--- START ---
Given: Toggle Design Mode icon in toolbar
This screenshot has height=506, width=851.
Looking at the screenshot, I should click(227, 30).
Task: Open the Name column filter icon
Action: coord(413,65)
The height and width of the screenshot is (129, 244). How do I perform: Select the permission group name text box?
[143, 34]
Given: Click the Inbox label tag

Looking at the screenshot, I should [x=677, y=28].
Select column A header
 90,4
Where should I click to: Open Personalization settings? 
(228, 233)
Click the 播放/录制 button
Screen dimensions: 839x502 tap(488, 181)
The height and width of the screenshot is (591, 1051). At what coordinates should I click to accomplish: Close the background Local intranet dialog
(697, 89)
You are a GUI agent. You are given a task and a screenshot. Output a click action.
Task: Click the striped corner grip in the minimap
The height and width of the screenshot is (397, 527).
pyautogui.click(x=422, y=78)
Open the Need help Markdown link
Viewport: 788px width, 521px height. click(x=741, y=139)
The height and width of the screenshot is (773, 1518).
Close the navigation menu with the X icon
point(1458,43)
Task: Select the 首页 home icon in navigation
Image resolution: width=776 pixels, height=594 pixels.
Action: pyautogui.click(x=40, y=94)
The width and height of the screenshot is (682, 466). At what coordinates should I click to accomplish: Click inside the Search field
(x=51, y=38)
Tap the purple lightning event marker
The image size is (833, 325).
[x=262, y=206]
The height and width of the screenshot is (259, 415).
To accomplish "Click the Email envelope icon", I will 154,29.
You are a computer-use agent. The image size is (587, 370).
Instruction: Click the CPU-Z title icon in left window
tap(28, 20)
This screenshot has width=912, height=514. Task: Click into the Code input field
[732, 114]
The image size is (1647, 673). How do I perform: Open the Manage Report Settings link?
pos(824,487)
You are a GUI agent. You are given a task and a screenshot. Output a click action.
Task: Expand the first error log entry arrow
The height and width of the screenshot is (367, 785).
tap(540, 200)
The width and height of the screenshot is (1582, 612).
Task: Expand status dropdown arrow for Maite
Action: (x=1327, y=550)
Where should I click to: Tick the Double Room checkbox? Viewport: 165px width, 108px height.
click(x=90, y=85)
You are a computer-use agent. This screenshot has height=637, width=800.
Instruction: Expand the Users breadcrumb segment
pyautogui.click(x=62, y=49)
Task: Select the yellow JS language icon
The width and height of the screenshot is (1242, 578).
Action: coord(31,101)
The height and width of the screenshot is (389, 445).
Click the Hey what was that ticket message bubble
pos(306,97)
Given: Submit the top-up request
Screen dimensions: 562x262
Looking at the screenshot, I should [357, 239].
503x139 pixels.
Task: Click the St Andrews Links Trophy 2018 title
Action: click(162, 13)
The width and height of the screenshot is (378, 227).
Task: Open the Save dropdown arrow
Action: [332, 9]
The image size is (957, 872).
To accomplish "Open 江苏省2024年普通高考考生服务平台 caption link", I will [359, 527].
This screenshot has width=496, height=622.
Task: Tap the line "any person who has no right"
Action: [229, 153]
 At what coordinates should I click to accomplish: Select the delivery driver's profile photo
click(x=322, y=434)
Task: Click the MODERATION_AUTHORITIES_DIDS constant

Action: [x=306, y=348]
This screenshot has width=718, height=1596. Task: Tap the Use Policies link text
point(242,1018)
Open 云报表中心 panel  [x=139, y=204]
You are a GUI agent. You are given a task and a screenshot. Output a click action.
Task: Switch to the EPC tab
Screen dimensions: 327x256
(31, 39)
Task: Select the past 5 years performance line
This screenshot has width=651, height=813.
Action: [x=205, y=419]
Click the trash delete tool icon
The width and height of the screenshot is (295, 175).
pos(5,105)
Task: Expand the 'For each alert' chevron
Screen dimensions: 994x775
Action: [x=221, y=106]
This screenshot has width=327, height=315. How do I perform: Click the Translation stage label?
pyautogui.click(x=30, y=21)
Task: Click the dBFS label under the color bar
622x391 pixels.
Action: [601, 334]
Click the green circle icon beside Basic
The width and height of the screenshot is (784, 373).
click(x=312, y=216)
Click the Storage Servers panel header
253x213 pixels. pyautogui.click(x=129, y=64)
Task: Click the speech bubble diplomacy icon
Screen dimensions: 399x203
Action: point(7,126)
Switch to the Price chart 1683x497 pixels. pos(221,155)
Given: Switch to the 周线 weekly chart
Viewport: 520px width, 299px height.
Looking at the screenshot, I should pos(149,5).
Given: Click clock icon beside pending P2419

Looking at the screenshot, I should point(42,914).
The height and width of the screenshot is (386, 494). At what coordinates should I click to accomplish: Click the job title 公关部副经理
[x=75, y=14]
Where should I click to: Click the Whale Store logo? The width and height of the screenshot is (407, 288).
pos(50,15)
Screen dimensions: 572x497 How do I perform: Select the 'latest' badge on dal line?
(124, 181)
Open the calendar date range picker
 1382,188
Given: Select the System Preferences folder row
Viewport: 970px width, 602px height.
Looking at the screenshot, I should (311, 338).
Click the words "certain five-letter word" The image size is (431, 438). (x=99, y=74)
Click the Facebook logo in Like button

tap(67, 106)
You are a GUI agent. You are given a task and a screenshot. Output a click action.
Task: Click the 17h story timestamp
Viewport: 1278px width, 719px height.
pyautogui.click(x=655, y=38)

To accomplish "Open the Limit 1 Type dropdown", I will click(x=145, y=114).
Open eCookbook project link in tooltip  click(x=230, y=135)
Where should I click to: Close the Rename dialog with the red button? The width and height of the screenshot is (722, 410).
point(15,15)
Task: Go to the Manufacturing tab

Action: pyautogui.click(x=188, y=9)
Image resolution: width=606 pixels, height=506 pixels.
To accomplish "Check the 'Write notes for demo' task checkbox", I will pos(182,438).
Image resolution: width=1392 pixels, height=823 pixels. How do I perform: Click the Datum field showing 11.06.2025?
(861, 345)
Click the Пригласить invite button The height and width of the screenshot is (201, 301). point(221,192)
--- END ---
* _WHAT THE TASK REQUIRES_
Read the listing. Copy each line that has the word "chart" in it.

* _EXERCISE SOLUTION_
Switch to the Price chart 1683x497 pixels. pos(221,155)
Given: Switch to the 周线 weekly chart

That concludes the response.